**Your assignment**
The lines to return are those below that contain the word "Pick".

┌──

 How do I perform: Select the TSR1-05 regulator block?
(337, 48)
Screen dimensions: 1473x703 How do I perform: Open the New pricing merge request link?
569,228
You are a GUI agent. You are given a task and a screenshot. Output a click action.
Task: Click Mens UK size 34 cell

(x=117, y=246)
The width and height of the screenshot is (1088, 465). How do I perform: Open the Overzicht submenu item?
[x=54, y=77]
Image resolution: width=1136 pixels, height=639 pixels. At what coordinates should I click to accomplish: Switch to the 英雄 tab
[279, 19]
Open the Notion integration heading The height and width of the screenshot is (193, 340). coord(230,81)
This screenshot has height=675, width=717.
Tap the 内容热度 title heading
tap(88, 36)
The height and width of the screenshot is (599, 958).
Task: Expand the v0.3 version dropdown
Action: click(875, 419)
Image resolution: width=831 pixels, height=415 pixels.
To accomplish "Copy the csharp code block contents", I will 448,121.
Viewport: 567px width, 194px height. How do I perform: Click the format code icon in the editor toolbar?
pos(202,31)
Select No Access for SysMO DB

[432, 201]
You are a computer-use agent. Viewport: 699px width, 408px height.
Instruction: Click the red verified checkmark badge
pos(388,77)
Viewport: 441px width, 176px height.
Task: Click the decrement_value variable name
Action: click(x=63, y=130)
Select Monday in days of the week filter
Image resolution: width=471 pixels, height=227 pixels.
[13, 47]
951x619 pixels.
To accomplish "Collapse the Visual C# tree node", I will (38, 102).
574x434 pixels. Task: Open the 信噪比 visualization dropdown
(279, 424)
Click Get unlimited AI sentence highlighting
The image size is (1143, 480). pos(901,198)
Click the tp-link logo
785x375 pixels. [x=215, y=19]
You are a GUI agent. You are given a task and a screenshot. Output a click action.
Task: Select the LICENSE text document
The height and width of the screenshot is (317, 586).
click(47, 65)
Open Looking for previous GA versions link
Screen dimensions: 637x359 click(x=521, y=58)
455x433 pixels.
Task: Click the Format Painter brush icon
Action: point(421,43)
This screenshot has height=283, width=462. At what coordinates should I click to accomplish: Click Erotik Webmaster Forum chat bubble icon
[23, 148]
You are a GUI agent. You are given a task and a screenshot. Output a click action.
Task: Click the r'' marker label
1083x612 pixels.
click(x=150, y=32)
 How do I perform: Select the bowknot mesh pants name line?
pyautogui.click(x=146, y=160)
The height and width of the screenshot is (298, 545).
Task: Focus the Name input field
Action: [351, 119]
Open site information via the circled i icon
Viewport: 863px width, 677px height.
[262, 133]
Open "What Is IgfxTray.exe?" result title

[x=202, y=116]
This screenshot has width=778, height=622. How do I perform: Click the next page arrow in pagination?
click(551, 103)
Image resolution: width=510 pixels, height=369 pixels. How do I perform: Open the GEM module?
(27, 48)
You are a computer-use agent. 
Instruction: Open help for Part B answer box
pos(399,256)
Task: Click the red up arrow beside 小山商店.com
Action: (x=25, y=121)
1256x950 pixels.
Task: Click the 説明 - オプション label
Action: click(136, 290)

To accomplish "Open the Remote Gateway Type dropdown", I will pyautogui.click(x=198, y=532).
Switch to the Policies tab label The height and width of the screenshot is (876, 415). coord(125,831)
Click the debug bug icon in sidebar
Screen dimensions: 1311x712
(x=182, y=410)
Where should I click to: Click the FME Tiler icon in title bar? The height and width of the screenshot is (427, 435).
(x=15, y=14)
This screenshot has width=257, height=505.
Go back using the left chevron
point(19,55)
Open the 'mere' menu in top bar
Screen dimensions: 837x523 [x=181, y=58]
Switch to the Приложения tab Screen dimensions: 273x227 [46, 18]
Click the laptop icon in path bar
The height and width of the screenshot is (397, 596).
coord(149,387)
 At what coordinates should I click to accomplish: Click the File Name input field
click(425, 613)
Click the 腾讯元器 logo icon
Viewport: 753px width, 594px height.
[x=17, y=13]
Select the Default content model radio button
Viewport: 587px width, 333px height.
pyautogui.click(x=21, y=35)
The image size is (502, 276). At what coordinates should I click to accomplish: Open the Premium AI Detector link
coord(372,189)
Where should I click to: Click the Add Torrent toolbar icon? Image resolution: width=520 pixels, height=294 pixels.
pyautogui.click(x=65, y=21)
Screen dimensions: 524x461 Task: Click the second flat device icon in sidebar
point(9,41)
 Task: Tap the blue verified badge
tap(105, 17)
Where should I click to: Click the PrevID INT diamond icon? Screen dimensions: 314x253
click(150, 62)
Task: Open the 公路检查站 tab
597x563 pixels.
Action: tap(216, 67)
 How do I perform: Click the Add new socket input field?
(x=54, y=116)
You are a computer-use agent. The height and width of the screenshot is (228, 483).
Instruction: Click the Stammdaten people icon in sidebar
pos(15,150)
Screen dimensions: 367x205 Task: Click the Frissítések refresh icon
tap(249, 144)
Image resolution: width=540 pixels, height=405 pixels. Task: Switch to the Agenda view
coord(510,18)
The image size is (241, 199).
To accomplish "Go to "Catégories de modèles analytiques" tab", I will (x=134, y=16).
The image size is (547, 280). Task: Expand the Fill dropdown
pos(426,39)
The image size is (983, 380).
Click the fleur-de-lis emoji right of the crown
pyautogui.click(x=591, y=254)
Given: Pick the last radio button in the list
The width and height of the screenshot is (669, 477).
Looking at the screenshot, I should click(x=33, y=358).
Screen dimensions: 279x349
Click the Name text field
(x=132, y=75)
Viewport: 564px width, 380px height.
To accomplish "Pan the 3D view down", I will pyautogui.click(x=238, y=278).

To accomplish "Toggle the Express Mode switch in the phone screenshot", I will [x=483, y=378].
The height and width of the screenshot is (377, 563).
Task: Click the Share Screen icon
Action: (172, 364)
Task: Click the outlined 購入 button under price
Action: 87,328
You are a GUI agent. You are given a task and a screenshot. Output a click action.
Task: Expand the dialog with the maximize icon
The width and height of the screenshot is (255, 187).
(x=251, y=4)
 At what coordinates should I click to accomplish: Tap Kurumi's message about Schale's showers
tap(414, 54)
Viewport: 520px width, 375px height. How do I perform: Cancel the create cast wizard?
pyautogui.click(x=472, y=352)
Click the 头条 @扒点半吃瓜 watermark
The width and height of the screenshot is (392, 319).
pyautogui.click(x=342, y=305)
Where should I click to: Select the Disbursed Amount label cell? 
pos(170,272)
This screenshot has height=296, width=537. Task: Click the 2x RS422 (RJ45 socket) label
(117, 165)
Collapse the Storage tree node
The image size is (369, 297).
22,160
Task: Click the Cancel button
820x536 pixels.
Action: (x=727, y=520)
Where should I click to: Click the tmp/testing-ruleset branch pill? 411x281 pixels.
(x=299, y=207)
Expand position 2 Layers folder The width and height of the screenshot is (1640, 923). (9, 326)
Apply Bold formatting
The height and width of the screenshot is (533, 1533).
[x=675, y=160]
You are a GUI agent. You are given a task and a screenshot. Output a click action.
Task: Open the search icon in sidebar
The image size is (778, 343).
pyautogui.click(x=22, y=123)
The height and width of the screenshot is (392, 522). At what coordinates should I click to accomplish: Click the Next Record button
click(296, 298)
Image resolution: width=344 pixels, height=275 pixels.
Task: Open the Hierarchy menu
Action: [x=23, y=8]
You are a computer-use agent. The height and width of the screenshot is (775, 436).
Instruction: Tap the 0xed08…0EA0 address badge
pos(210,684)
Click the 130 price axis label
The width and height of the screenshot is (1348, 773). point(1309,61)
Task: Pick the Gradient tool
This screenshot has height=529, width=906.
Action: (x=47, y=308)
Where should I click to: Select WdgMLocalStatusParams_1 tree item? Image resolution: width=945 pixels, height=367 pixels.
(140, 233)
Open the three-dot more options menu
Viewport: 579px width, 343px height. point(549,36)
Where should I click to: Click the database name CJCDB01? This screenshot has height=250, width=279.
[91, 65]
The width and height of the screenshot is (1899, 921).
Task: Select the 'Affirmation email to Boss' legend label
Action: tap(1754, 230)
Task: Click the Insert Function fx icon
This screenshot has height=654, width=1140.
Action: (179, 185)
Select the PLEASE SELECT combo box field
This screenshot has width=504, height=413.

└──

**Result below**
Given: Pick the last radio button in the list
Task: Pick the Gradient tool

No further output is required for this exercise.